Uno di questi è il termine šahwa, che troviamo in riferimento alla gente di Lot in numerose Sūre, ad esempio quella del limbo e quella della formica. Questo termine viene tradotto come desiderare ardentemente, bramare qualcosa e può essere riferito ad una pulsione sessuale, di conseguenza diventerebbe “lussuria, libidine”. Tuttavia il termine non compare nel testo riferendosi solo e unicamente a un’attività di carattere sessuale. Ciononostante, nei vari commentari coranici è identificato come sodomia, sebbene questa traduzione non renda giustizia al senso più ampio del termine.

Un esempio analogo può essere fornito dal termine fāḥša, tradotto come turpitudine, quindi in modo piuttosto generico. Si può osservare che questo vocabolo in numerosi commentari coranici diventa esplicitamente riferito a rapporti sessuali tra persone dello stesso sesso. Talvolta lo si può trovare tradotto come “men’s behinds” e ciò lo lega inequivocabilmente al rapporto omosessuale, negando però quella che è la complessità del termine. Quindi, l’analisi esegetica tradizionale e fortemente dogmatica dei passi del Corano riferiti alla gente di Lot costituisce, senza dubbio, una base delle fondamenta su cui si costruisce la narrazione anti-omosessuale.

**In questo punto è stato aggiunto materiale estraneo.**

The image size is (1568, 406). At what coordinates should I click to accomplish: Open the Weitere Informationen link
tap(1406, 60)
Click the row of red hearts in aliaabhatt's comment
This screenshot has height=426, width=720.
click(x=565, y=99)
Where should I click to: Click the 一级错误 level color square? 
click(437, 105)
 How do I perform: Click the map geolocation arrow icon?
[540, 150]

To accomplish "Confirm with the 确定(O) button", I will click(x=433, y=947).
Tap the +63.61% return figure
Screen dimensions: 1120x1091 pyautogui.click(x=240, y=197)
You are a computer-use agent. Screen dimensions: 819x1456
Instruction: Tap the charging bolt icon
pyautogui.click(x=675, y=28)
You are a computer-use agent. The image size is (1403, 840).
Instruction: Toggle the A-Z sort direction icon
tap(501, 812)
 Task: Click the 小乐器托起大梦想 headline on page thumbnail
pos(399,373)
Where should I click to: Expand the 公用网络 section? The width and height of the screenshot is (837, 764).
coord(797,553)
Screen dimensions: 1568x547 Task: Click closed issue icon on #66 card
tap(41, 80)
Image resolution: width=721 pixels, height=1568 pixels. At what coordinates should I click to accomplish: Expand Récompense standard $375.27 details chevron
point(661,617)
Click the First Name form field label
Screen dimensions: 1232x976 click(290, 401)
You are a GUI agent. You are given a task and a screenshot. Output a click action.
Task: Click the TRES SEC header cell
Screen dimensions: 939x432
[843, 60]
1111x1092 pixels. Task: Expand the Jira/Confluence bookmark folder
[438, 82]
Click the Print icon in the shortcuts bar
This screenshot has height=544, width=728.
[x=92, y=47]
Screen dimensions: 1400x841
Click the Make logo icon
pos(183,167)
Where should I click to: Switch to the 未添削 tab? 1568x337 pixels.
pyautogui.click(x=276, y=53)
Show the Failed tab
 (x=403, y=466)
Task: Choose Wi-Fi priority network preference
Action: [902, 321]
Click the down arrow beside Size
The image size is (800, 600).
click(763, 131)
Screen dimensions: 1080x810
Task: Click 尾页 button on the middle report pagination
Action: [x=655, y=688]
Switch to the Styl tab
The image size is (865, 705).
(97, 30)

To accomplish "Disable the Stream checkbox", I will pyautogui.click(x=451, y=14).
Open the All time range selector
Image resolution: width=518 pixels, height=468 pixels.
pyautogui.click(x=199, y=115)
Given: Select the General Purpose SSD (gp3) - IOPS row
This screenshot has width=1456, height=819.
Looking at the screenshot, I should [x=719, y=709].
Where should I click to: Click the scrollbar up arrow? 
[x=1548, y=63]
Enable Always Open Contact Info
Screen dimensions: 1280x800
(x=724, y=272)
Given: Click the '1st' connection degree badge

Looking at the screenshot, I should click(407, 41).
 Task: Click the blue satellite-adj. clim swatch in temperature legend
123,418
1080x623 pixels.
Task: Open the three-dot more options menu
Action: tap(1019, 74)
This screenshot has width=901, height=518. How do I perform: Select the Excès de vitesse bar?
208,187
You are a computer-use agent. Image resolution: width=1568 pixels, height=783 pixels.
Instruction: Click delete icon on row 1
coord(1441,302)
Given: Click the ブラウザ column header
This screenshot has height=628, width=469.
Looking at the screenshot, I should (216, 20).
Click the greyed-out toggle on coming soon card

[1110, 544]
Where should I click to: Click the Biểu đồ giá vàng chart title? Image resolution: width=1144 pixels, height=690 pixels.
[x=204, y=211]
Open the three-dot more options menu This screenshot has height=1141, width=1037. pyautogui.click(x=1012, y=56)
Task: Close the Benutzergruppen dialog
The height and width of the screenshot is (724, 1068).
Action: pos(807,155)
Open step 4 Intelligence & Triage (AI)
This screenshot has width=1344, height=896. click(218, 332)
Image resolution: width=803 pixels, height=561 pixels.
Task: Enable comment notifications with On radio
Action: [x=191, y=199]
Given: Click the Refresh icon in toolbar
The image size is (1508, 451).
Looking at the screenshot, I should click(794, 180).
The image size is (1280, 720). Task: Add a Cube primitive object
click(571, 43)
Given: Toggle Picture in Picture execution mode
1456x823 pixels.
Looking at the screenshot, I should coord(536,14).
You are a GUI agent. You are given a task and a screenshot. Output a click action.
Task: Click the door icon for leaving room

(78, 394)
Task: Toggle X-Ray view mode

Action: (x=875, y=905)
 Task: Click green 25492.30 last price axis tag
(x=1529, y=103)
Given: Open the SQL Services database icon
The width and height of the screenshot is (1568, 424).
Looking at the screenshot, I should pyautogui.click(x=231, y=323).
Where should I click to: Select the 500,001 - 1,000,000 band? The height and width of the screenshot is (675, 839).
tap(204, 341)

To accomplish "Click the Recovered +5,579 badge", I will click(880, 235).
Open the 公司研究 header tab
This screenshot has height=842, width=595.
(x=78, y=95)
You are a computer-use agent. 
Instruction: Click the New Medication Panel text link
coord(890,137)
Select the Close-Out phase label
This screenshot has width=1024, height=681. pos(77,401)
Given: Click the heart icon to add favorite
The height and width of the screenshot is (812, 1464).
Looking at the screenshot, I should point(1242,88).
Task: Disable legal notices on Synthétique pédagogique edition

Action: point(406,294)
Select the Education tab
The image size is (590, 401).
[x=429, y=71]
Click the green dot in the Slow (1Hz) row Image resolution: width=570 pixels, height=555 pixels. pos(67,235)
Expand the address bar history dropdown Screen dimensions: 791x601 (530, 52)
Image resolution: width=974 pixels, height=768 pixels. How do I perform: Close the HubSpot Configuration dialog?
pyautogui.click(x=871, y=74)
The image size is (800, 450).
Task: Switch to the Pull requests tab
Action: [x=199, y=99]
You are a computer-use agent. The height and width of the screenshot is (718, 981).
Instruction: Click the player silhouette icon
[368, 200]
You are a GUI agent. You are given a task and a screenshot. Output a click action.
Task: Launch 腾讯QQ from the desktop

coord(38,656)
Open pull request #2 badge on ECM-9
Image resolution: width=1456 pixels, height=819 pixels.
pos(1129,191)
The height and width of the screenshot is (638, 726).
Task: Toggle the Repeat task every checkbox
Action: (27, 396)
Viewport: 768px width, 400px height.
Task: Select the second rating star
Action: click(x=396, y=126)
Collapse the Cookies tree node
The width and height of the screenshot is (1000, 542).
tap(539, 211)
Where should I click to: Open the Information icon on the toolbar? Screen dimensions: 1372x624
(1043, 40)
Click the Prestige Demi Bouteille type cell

Per quanto riguarda l’aspetto strettamente legato alle azioni del popolo di Lot, sono stati diversi i casi di musulmani che si sono pronunciati in maniera contraria rispetto all’idea di pensare l’omosessualità come causa della punizione divina al popolo di Sodoma.
Ad esempio, l’imam Daayiee Abdullah ha avanzato l’ipotesi che quella che viene, erroneamente, considerata omosessualità della gente di Lot è, in realtà, violenza sessuale. Si tratta di atti omosessuali utilizzati come forma di abuso e di tortura verso gli innocenti, per affermare determinati meccanismi di potere. Allo stesso modo anche l’imam franco-algerino Ludovic-Mohamed Zahed afferma che, molto probabilmente, queste azioni considerate turpi dal Corano, non hanno nulla a che vedere con l’omosessualità consensuale, vengono infatti identificati come stupri rituali legati ad alcuni culti pagani, ancora in uso ai tempi della primissima comunità islamica.